Empati Rasulullah pada Umatnya
Rasulullah sangat berempati kepada umatnya yang tidak mampu berkurban dengan mengatasnamakan umatnya saat menyembelih hewan kurban.
Sehingga semua umat beliau yang tidak mampu sudah diwakili beliau untuk berkurban, hal ini agar umat beliau tidak merasa sedih ketika memang tidak diberi kemampuan untuk berkurban.

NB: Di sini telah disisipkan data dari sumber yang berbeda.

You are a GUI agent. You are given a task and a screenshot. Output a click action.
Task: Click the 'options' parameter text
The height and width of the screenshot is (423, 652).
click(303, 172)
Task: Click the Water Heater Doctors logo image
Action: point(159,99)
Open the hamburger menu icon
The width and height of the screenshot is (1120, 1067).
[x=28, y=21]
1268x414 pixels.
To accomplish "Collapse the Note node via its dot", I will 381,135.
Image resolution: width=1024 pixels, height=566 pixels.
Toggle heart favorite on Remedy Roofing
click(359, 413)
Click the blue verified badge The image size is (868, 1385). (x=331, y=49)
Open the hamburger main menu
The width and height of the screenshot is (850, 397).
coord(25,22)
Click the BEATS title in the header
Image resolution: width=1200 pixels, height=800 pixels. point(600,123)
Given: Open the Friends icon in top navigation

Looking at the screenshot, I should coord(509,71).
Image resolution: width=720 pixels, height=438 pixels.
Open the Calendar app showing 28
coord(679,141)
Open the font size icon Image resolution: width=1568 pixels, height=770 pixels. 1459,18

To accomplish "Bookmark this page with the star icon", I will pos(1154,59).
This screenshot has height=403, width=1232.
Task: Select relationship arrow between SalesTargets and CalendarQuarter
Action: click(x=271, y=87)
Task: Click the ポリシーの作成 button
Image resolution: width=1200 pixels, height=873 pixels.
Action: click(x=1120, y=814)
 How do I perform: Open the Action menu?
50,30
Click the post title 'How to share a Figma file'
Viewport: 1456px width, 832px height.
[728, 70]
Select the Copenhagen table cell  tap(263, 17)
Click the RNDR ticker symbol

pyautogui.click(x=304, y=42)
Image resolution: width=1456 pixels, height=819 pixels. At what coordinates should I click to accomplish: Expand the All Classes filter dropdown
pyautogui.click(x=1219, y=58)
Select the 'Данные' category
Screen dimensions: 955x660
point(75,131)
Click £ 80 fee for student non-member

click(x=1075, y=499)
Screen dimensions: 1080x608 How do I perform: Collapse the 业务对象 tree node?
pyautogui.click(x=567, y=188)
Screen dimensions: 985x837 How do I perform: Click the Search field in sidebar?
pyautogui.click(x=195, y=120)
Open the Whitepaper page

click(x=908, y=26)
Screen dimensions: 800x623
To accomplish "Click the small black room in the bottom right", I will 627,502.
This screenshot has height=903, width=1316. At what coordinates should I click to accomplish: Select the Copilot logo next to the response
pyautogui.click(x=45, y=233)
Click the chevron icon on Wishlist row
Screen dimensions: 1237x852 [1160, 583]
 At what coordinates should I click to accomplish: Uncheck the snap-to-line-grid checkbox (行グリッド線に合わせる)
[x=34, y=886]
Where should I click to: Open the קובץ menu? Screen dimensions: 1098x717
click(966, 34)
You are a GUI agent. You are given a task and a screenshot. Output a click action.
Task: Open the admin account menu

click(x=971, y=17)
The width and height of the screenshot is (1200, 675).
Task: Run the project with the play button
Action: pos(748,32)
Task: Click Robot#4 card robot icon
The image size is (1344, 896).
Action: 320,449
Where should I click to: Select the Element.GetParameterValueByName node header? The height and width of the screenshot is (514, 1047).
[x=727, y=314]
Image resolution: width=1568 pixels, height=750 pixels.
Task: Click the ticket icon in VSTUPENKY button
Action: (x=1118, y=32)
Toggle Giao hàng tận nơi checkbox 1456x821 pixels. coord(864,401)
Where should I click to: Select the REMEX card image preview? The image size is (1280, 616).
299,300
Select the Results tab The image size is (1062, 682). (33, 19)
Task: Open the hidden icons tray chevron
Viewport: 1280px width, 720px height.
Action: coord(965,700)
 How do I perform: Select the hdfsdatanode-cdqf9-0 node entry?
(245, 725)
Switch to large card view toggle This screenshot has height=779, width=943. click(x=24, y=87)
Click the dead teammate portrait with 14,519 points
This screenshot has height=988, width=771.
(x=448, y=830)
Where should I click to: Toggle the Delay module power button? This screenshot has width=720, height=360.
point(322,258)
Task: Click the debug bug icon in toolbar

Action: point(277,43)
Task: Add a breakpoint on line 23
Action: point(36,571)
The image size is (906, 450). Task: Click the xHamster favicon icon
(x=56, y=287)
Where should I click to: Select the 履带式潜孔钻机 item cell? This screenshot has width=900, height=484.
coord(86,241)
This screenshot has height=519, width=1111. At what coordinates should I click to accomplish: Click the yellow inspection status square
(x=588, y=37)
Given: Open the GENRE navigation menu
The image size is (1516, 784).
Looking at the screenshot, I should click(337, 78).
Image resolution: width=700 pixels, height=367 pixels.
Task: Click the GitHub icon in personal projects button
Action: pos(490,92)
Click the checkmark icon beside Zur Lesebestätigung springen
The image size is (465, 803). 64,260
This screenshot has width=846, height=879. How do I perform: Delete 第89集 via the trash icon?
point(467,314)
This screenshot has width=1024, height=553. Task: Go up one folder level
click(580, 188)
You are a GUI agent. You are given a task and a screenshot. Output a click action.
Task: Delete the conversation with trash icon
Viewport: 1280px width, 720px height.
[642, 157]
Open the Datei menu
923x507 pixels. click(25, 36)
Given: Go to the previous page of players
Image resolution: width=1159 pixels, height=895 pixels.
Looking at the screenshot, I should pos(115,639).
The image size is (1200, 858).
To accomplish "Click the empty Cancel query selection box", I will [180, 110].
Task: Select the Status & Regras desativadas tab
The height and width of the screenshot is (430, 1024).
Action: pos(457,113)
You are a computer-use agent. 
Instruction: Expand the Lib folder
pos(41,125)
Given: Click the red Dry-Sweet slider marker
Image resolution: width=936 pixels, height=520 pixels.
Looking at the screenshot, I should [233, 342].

Akan tetapi sisi lain Rasulullah mengancam kepada umatnya yang mampu berkurban kemudian tidak mau berkurban, sebagaimana sabda beliau:
عَنْ أَبِي هُرَيْرَةَ رَضِيَ الله عَنْهُ، أَنَّ رَسُولَ اللَّهِ صَلَّى اللَّهُ عَلَيْهِ وَسَلَّمَ قَالَ: “مَنْ كَانَ لَهُ سَعَةٌ وَلَمْ يُضَحِّ فَلَا يَقْرَبَنَّ مُصَلَّانَا”. أخرجه ابن ماجه والحاكم
Dari Abu Hurairah, bahwa Rasulullah SAW bersabda: “Barangsiapa memiliki keluasaan (untuk berkorban) namun tidak berkorban, maka janganlah ia mendekati tempat shalat kami. (HR Ibnu Majah dan al Hakim).
Dengan hujjah hadits tersebut makadi antara para ulama berpendapat bahwa berkurban itu wajib bagi yang mampu. Wallahu a’lam. (*)
Editor Mohammad Nurfatoni.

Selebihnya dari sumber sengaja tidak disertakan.